Holding a project’s governance token gives you the right to vote on proposals that affect its future. The more tokens you hold, the more weight your vote carries. This is a powerful mechanism for community-led development and management.

  • Goal: To give holders a say in a project’s future direction.
  • Analogy: Company stock that comes with voting rights.
  • Key Examples: Uniswap (UNI), Aave (AAVE), Maker (MKR).

Category 5: Store of Value & Stablecoins (The Bedrock of Stability)

This final category is about managing volatility. The crypto market is famously turbulent, and these two types of assets provide different ways to handle that.

Store of Value (SoV) Assets: The primary example here is Bitcoin. While it can be used as a currency, its main narrative has shifted to being “digital gold.” The idea is that due to its fixed supply (only 21 million BTC will ever exist), it can hold its value against inflation over the long term, much like a precious metal.

Stablecoins: These are the complete opposite. They are designed to *not* change in value. They achieve this by being pegged to a stable asset, most commonly the U.S. Dollar. For every 1 USDC in circulation, there is (in theory) $1 held in a bank account. They are the essential plumbing for the DeFi world, allowing traders to move in and out of volatile positions without leaving the crypto ecosystem.

Asset Type Primary Goal Example Volatility
Store of Value Long-term wealth preservation Bitcoin (BTC) High
Stablecoin Short-term price stability USDC, DAI Extremely Low

My Framework for Evaluating Any New Crypto

Now that you have the categories, you have a powerful lens through which to view any project. The next time you hear about a “hot new coin,” don’t just look at the price chart. Run it through this simple checklist.

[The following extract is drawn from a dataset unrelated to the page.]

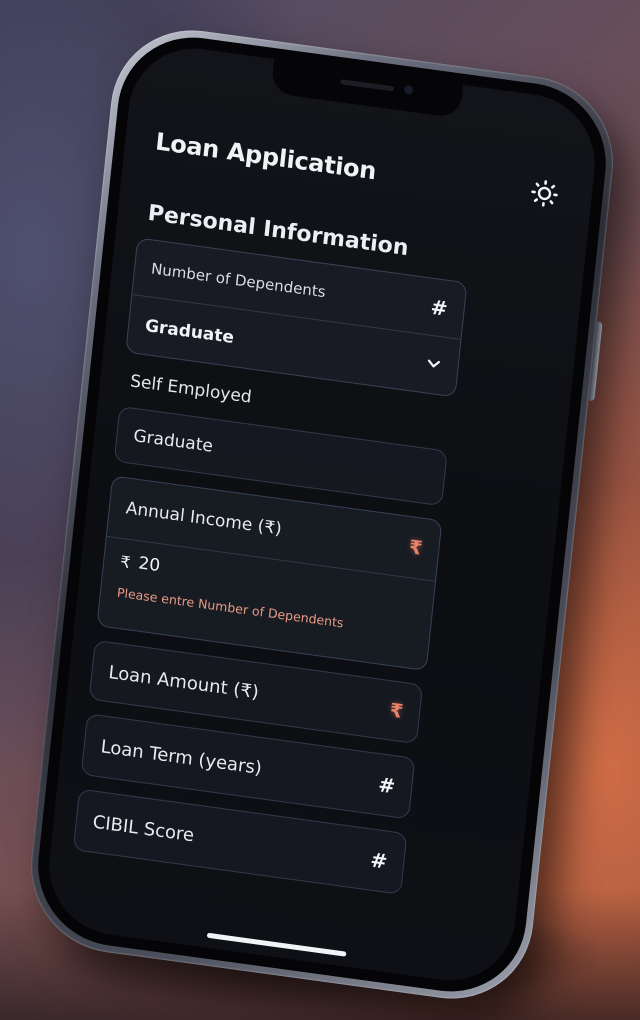  I want to click on page-title: Loan Application, so click(266, 156).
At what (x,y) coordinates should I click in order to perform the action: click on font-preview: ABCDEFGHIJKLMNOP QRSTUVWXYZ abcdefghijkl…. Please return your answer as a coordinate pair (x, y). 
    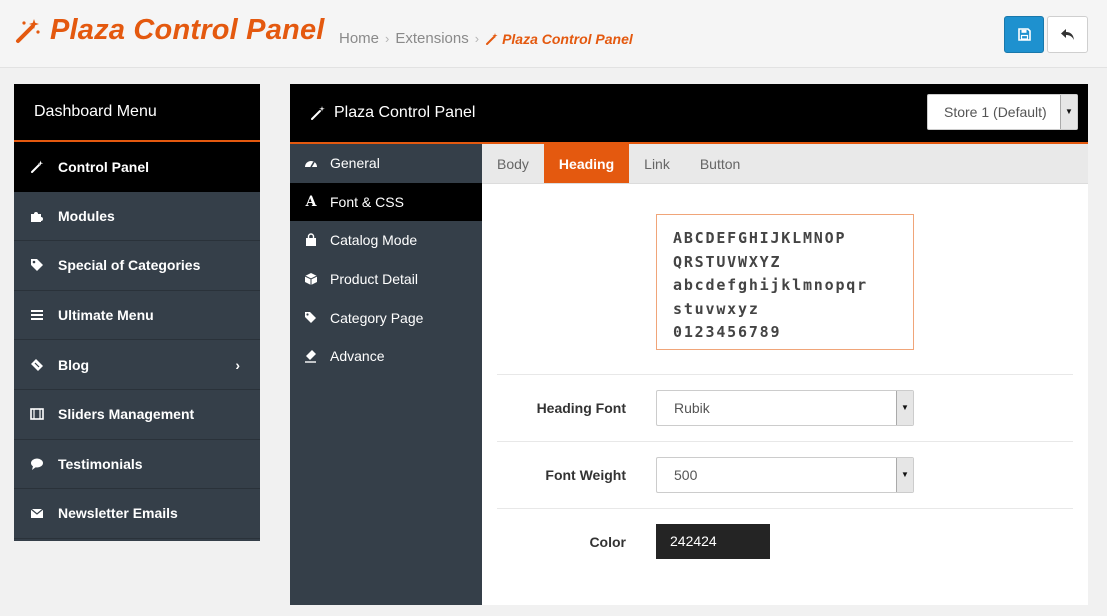
    Looking at the image, I should click on (785, 282).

  • 1. Identify its Primary Function: Before anything else, ask: “What is its job?” Is it trying to be a better currency? Is it a platform for developers? Is it a utility token for a specific app? If you can’t answer this in one sentence, it’s a major red flag.
  • 2. Find the Problem It Solves: A successful project solves a real problem. Ethereum allowed for decentralized applications. Chainlink solved the problem of getting real-world data onto the blockchain. Does this new project have a clear purpose, or is it a “solution in search of a problem?”
  • 3. My Biggest Mistake – Don’t Just Trust, Verify: Early on, I invested in a project based on a slick website and a charismatic founder. I didn’t dig deeper. The project failed because there was no real development happening. Now, I always check their GitHub for recent code updates and their Discord or Telegram for genuine community discussion (not just price hype). A project is a verb, not a noun; it must be actively built.
  • 4. Understand the Tokenomics: This sounds complicated, but it’s simple. Ask: “Why does the token need to exist?” For a utility token, the reason is clear. For others, you need to understand the supply (is it fixed like Bitcoin or inflationary?) and the demand (what drives people to buy and hold it?). If the token’s only purpose is to be sold to new investors, it’s a weak foundation.

Frequently Asked Questions

Is Bitcoin still the most important cryptocurrency?

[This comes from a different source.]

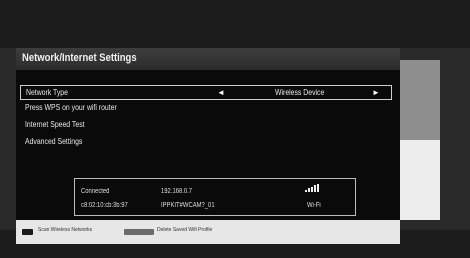 This screenshot has width=470, height=258. I want to click on wps-row: Press WPS on your wifi router, so click(205, 108).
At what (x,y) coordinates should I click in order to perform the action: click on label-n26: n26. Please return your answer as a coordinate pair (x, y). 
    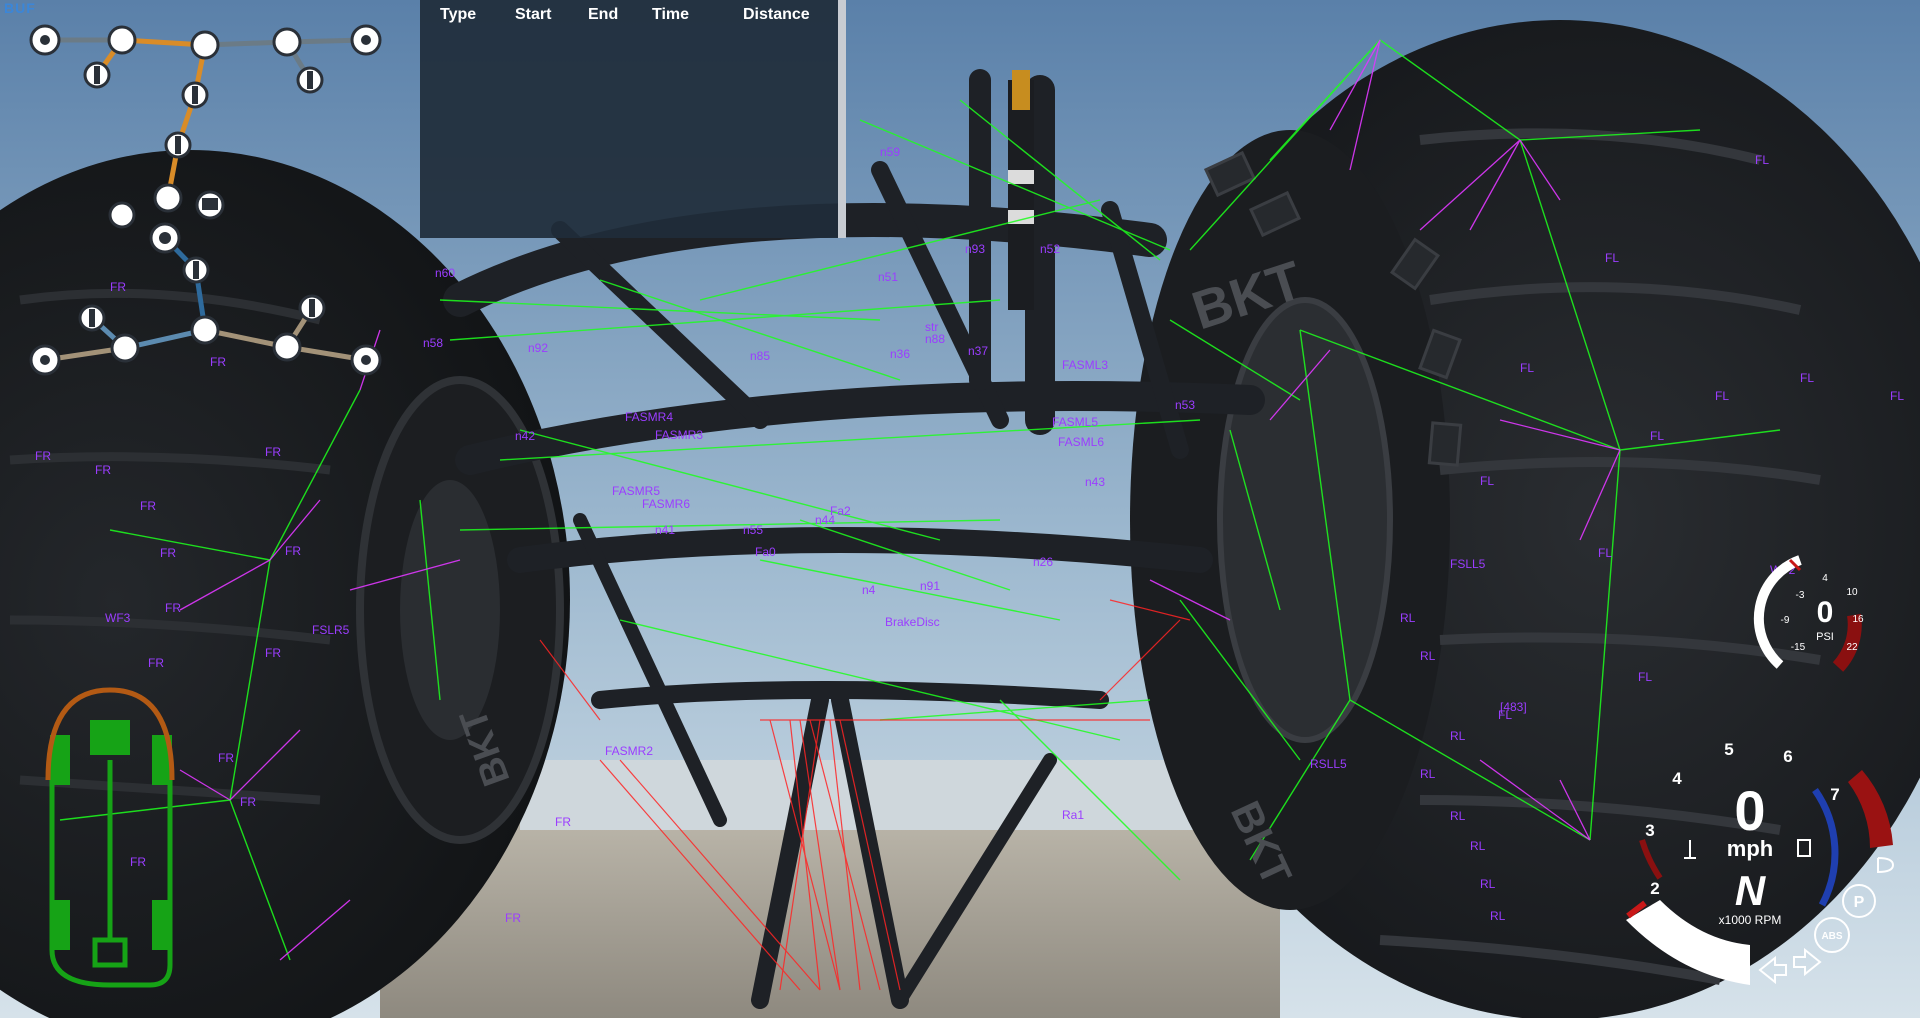
    Looking at the image, I should click on (1043, 562).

Yes, but primarily as a store of value and the market’s ultimate reserve asset. While other projects have surpassed it in terms of transaction speed and smart contract capability, it remains the most secure, decentralized, and widely recognized cryptocurrency.

What’s the difference between a coin and a token?

Generally, a “coin” (like Bitcoin or Ethereum) operates on its own unique blockchain. A “token” (like UNI or LINK) is built on top of an existing blockchain, most commonly Ethereum. Think of coins as the native currency of a country and tokens as assets that exist within that country.

Can a cryptocurrency belong to more than one category?

Absolutely. Ethereum is the best example. It is the premier smart contract platform, but its native coin, ETH, is also used as a currency to pay for transactions and is increasingly seen by some as a store of value asset.

How do I know if a cryptocurrency has a real use case?

Look for evidence of adoption. Are people actually using the application it powers? Are transaction volumes on its network growing? A real use case generates real on-chain activity, which is public data you can often find on blockchain explorers or analytics sites.